Charles-Quint était à Valladolid, où il tenait les cortès de Castille pour se procurer de l’argent, lorsqu’il avait reçu la grave nouvelle de la prise de Rome. Il n’en avait pas été étonné. En apprenant que le duc de Bourbon n’avait point adhéré, comme il lui avait recommandé de le faire, à la trêve de huit mois conclue entre le vice-roi de Naples et Clément VII, et que, entraîné autant par ses soldats que par sa passion, il avait franchi l’Apennin avec l’armée impériale, Charles-Quint s’était attendu à ce qui était arrivé. Le 6 juin, ne doutant pas que le duc de Bourbon n’eut pénétré dans Rome, et ignorant encore[1] que son aventureux lieutenant avait été tué sous les murailles de cette ville, il lui écrivait : « Mon bon cousin, je ne sçay au vray ce que vous aurez faict avec le pape depuis votre entrée à Rome.... Mais ce que je désire le plus, ce seroit une bonne paix, et espère que vous garderez bien d’être trompé et tiendrez main, si faire se peult, avec bonne asseurance, que le pape prenne la peyne de venir jusques icy pour entendre au faict de la paix universelle... Car de cela pourroit ensuivre beaucoup de bonnes choses pour le service de Dieu, le bien de toute la chrestienté et bonne adresse de mes affaires qui sont les vostres[2]. » Il invitait

  1. Il ne le savait même pas encore avec certitude le 16 juin.
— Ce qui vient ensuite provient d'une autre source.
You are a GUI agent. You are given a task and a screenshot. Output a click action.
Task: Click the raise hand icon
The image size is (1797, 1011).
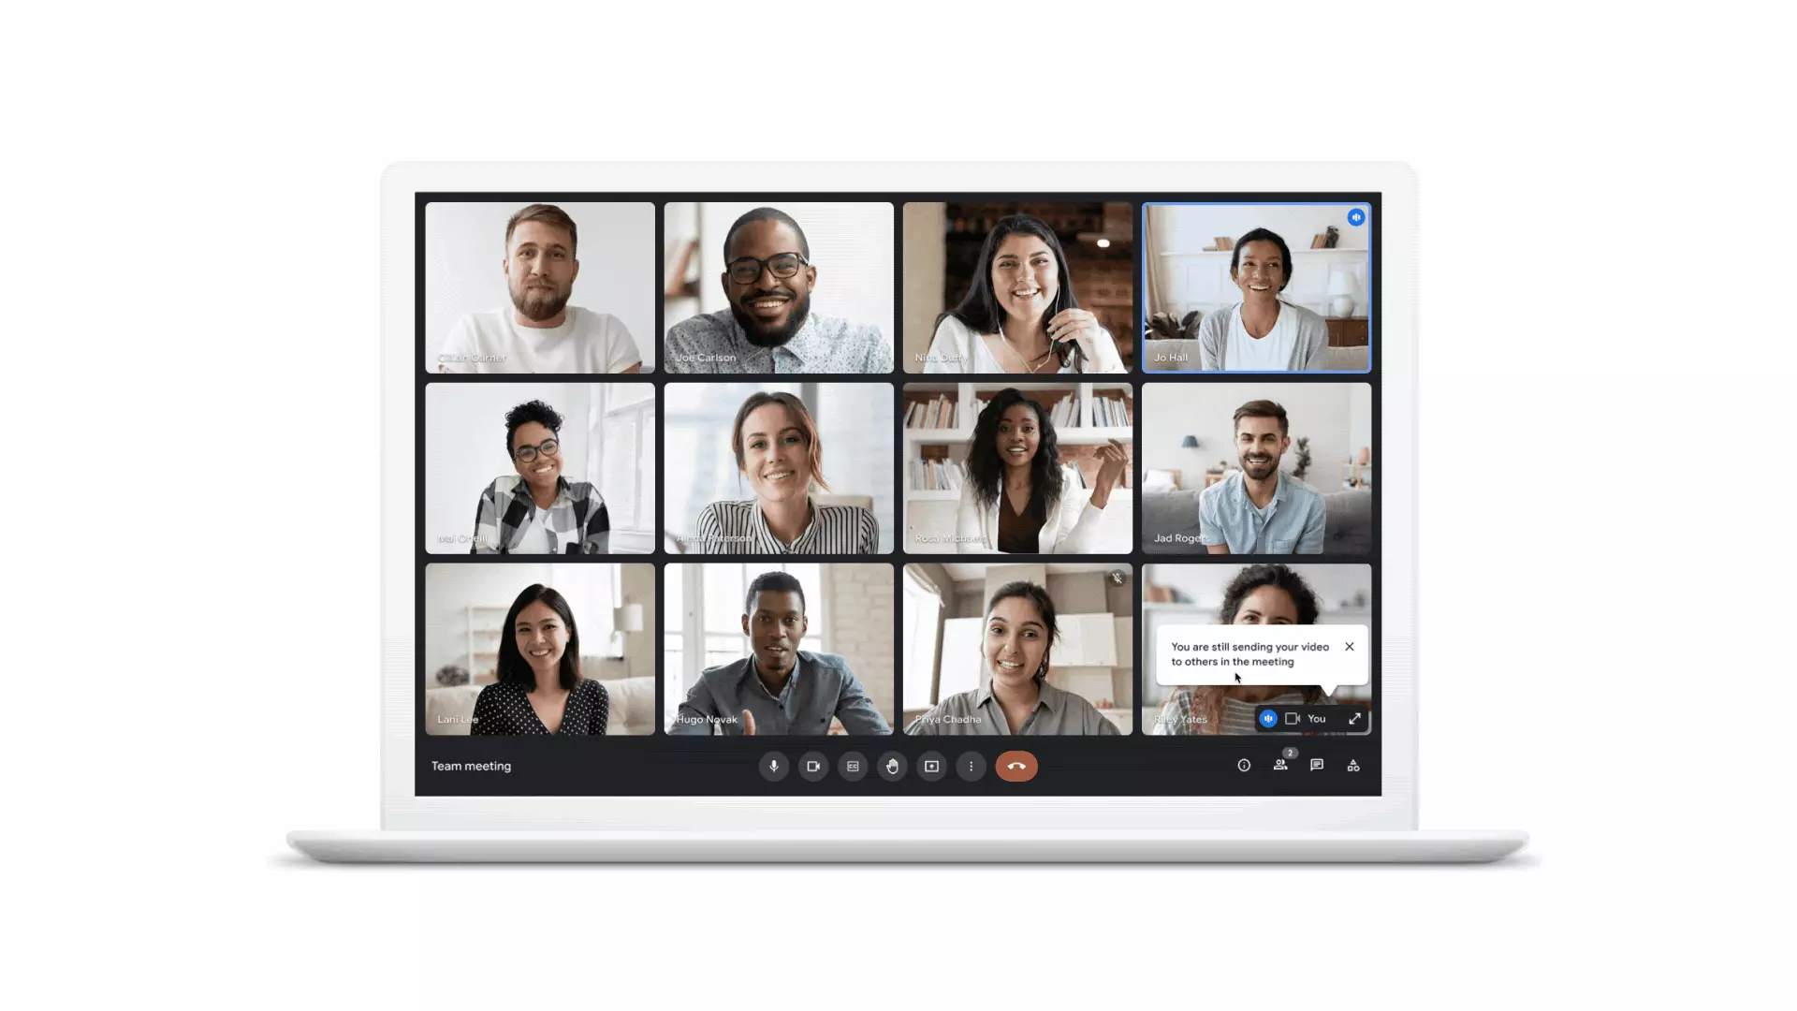(892, 766)
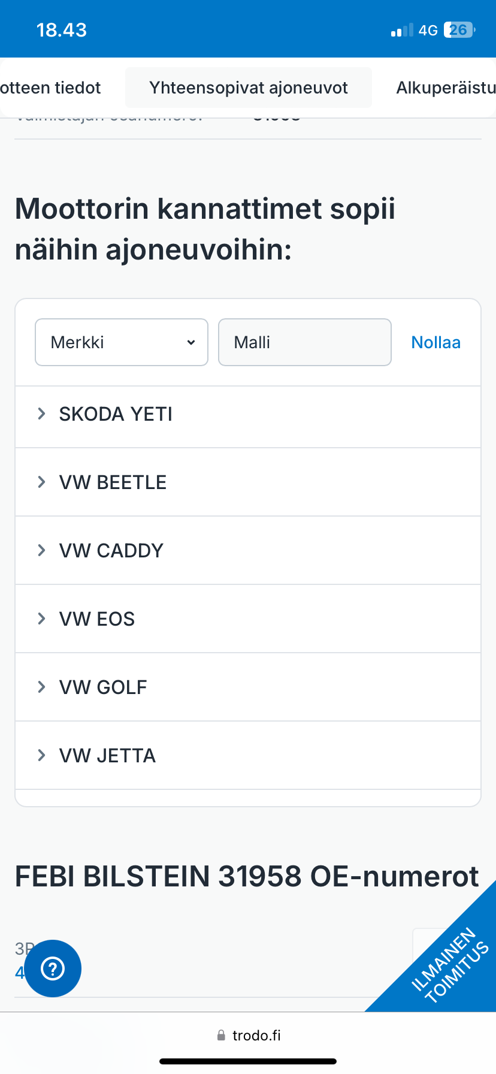Open the blue OE number link
The image size is (496, 1074).
[x=20, y=972]
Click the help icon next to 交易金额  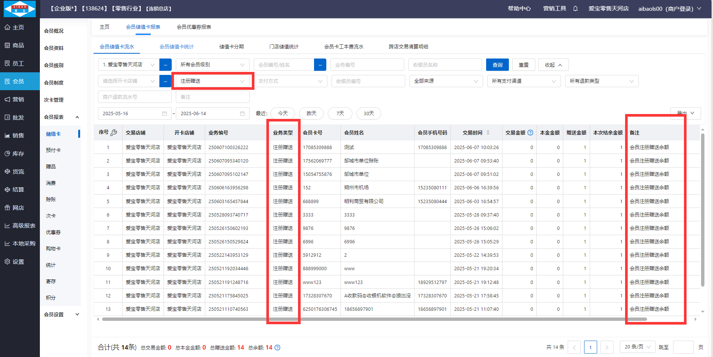click(x=530, y=133)
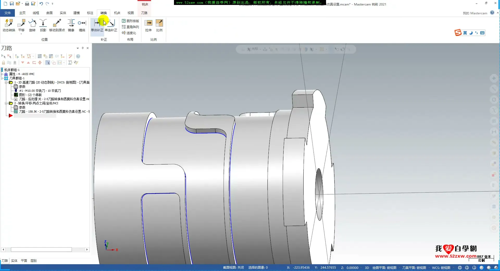The image size is (500, 271).
Task: Click the toolpaths help question mark icon
Action: (x=78, y=56)
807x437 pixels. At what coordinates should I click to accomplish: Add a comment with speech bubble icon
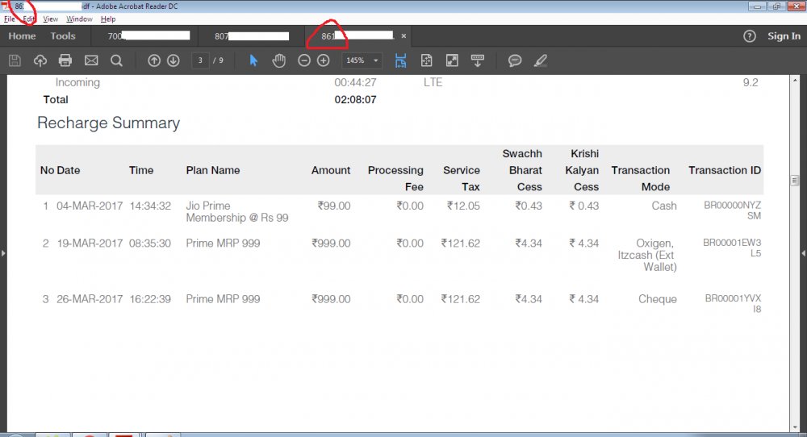pos(514,60)
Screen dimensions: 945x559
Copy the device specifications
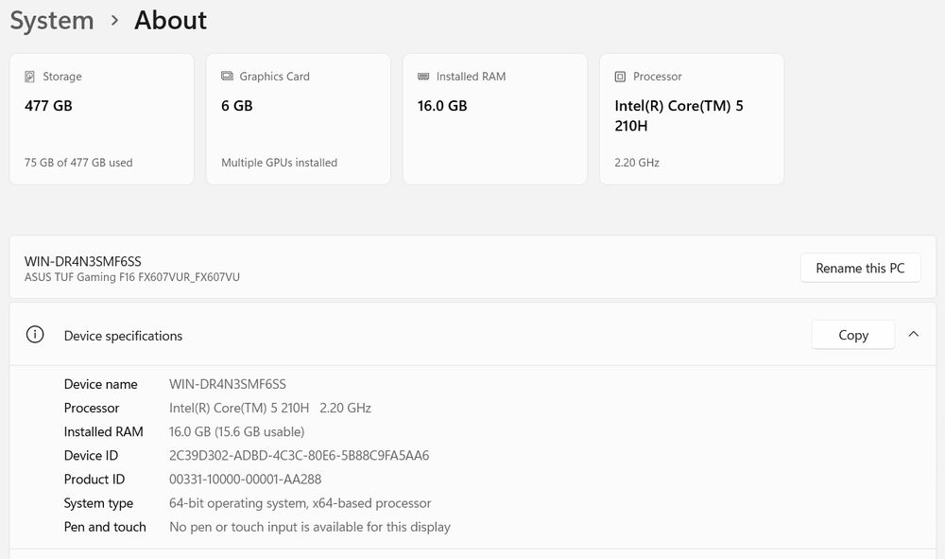852,335
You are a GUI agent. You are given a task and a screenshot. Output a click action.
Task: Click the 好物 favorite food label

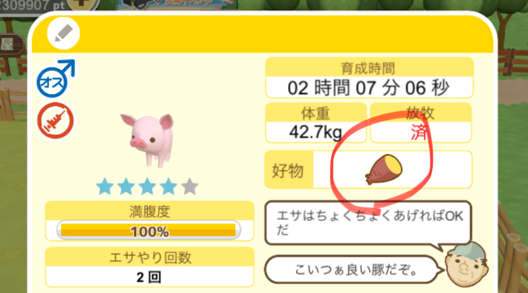(x=288, y=171)
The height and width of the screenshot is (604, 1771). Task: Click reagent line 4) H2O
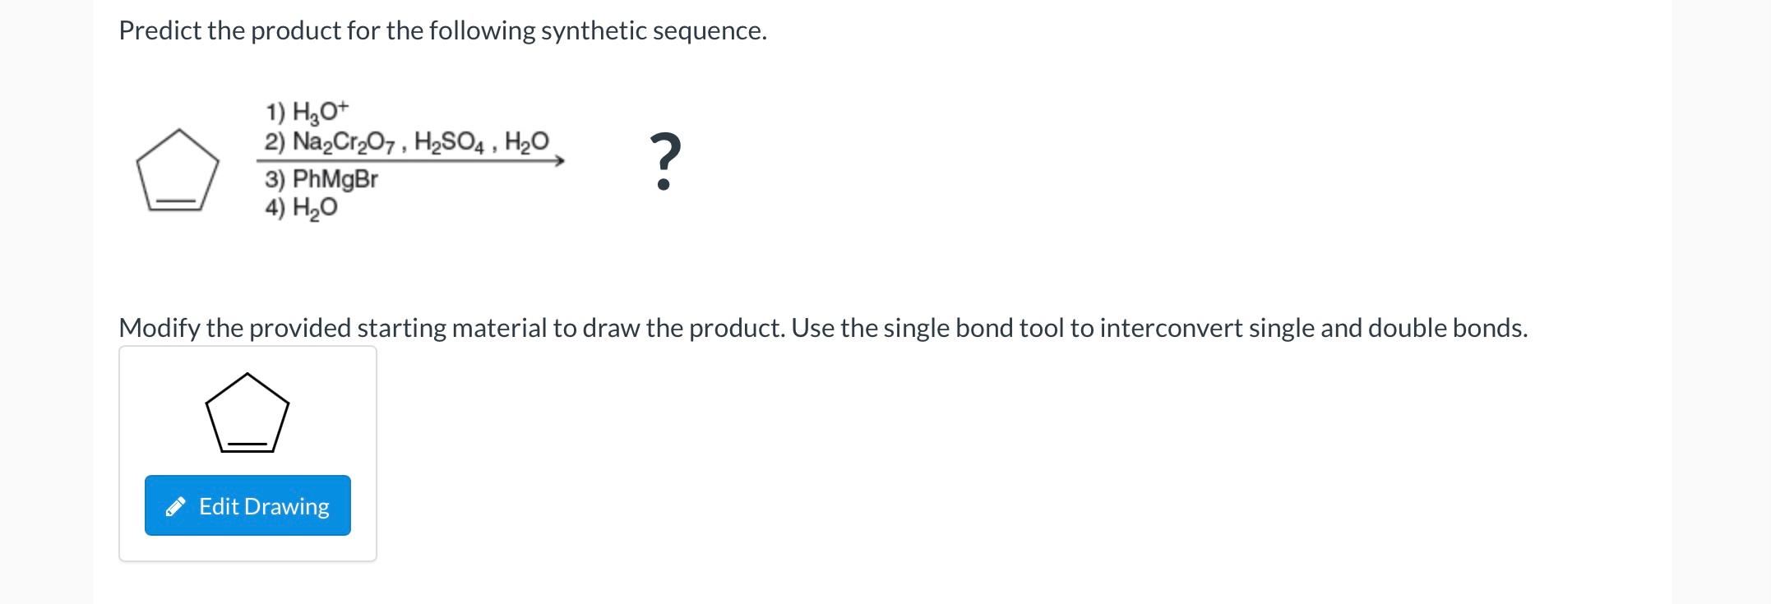(x=301, y=209)
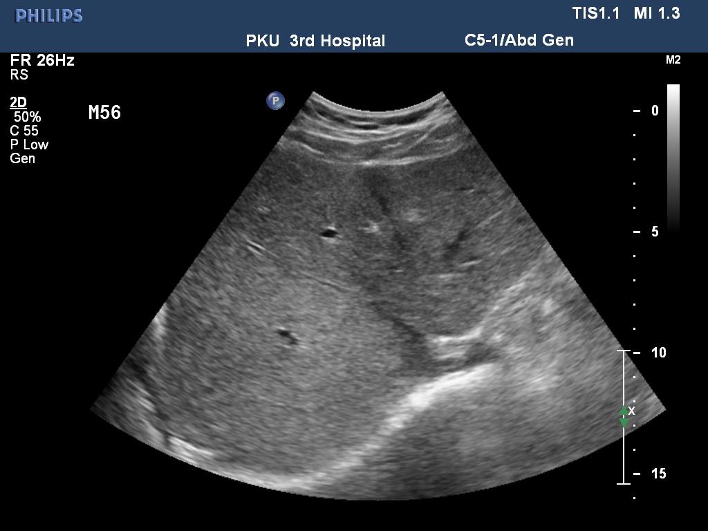Open the C5-1/Abd Gen transducer preset
Viewport: 708px width, 531px height.
(519, 40)
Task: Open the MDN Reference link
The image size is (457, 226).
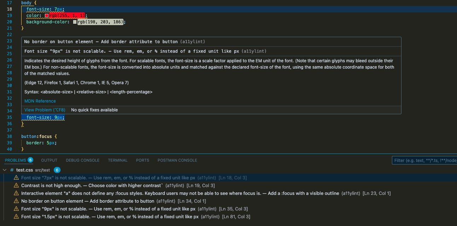Action: click(x=40, y=101)
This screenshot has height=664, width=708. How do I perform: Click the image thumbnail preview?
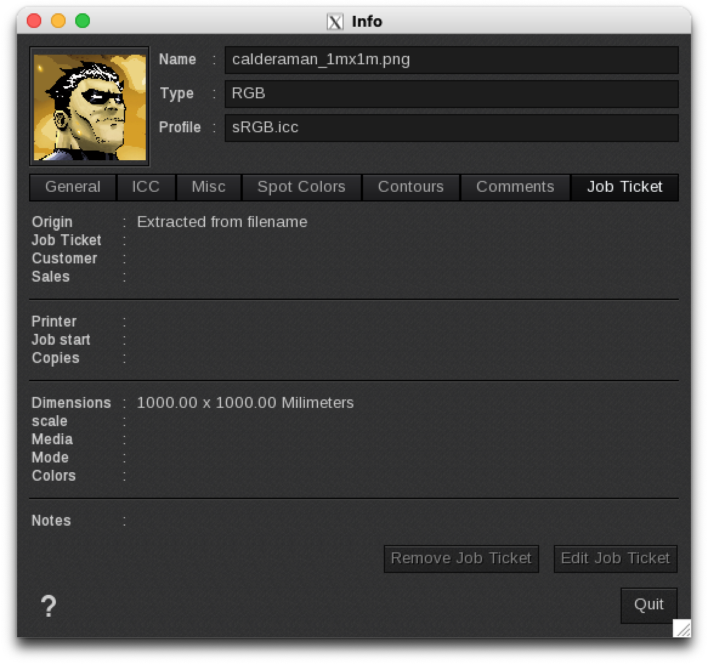pyautogui.click(x=89, y=104)
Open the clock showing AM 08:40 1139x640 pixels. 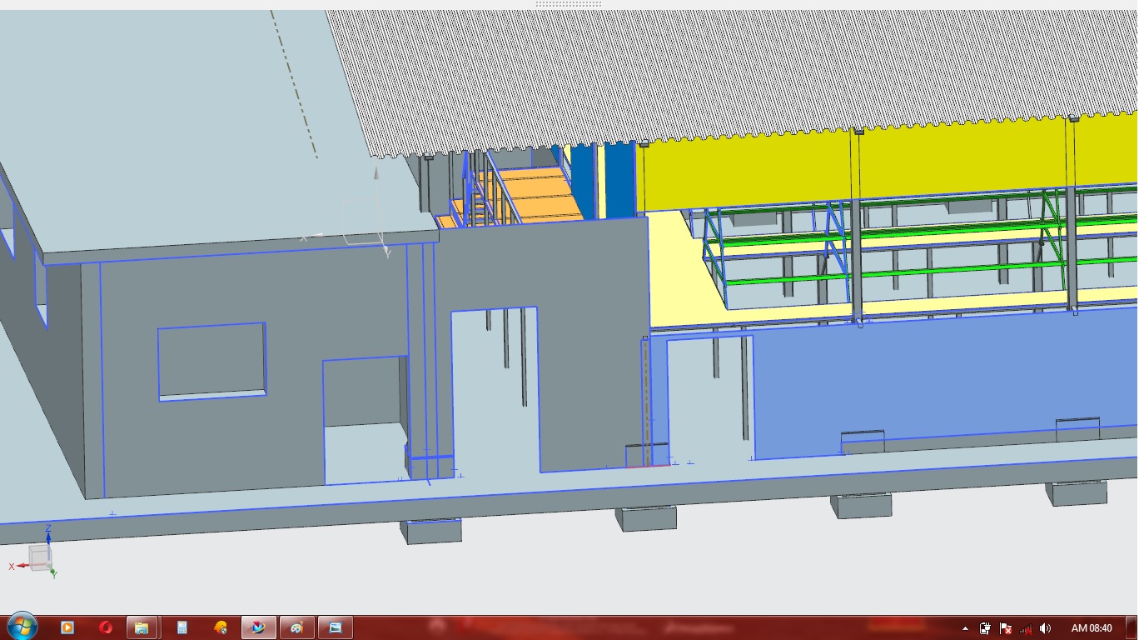(1092, 628)
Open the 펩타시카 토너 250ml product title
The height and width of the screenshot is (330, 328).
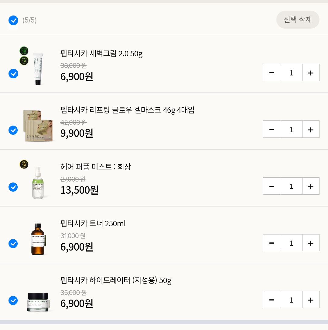click(x=93, y=224)
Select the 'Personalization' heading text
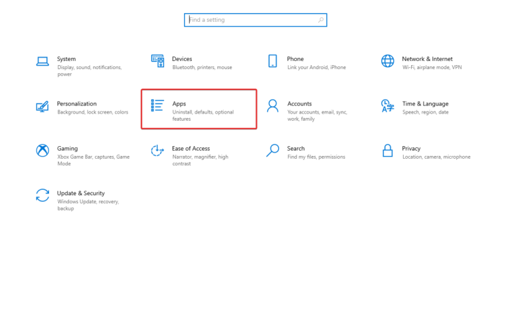 tap(76, 104)
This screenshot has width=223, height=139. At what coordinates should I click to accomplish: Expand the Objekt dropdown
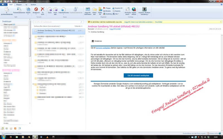click(28, 11)
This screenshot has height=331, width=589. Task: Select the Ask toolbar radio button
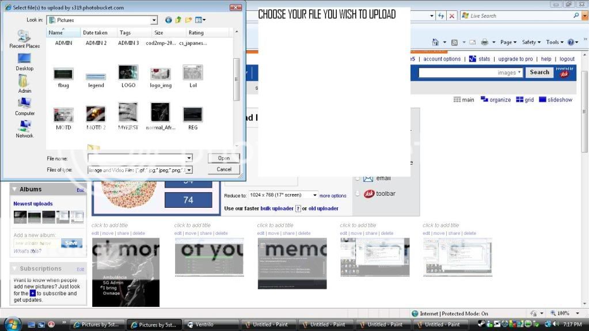[358, 194]
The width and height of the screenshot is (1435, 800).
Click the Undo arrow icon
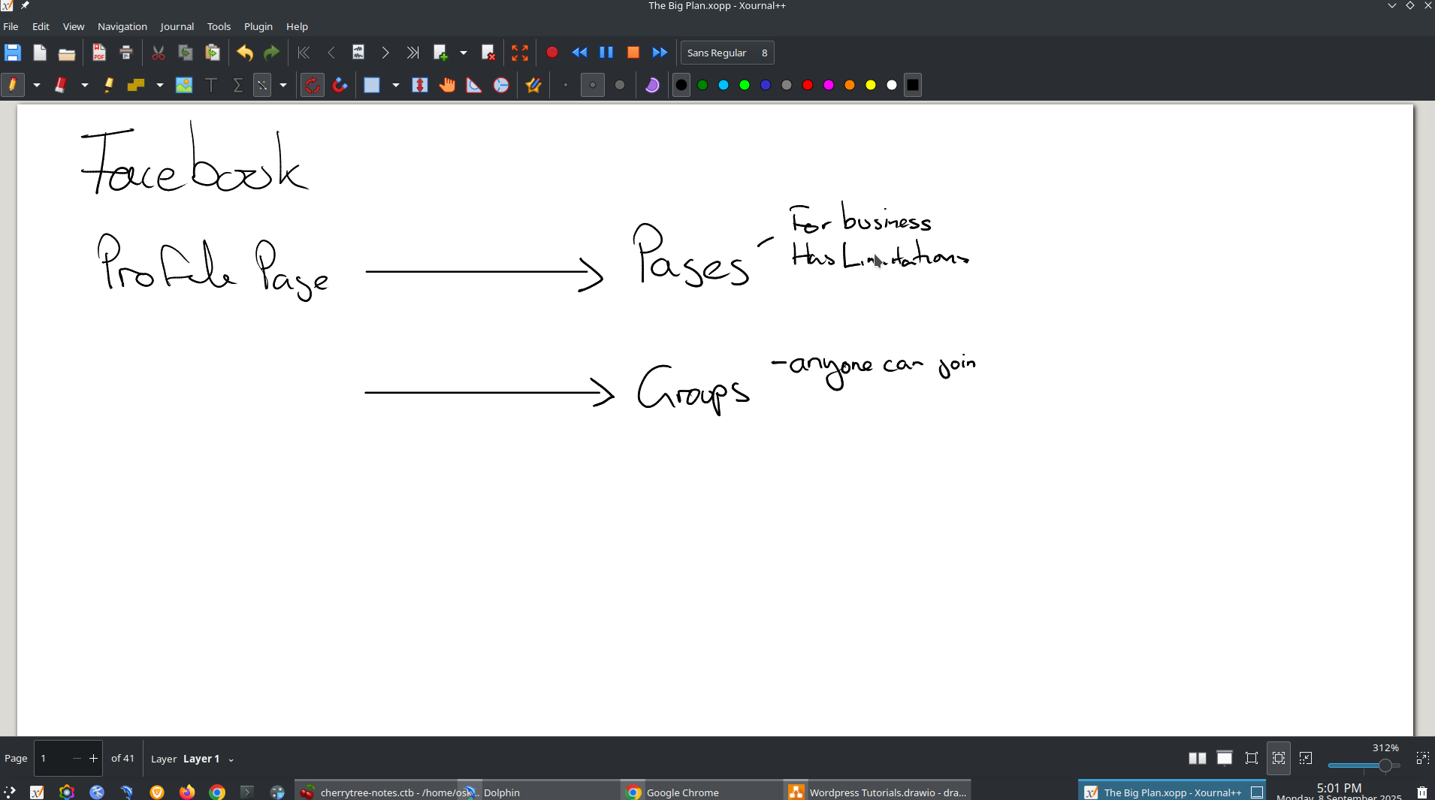[245, 53]
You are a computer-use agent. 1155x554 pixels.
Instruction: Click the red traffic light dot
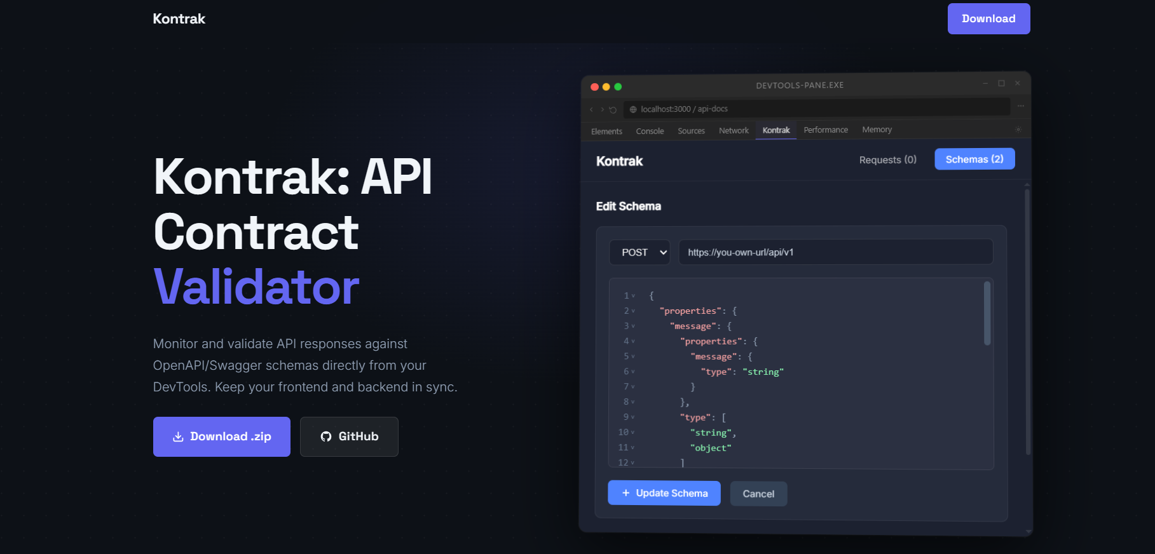pos(594,87)
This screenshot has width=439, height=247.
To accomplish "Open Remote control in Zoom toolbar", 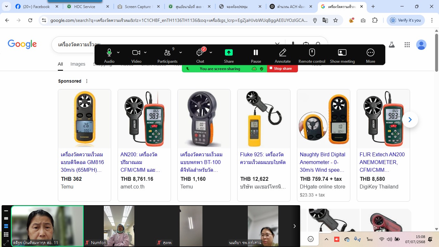I will pos(312,53).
À cette date, le docteur Lee écrit de Valladolid en Angleterre : « Some say the duke of Bourbon is dead. John Almayne saith the emperor knoweth nothing that is dead. » Ms. Vespasien, c. 4 p. 154, et dans Turnor, Henri VIII, t. II, p. 119, net. 44.
  2. Lettre de l’empereur au duc de Bourbon, du 6 juin 1527. — Archives impériales et royales de Vienne.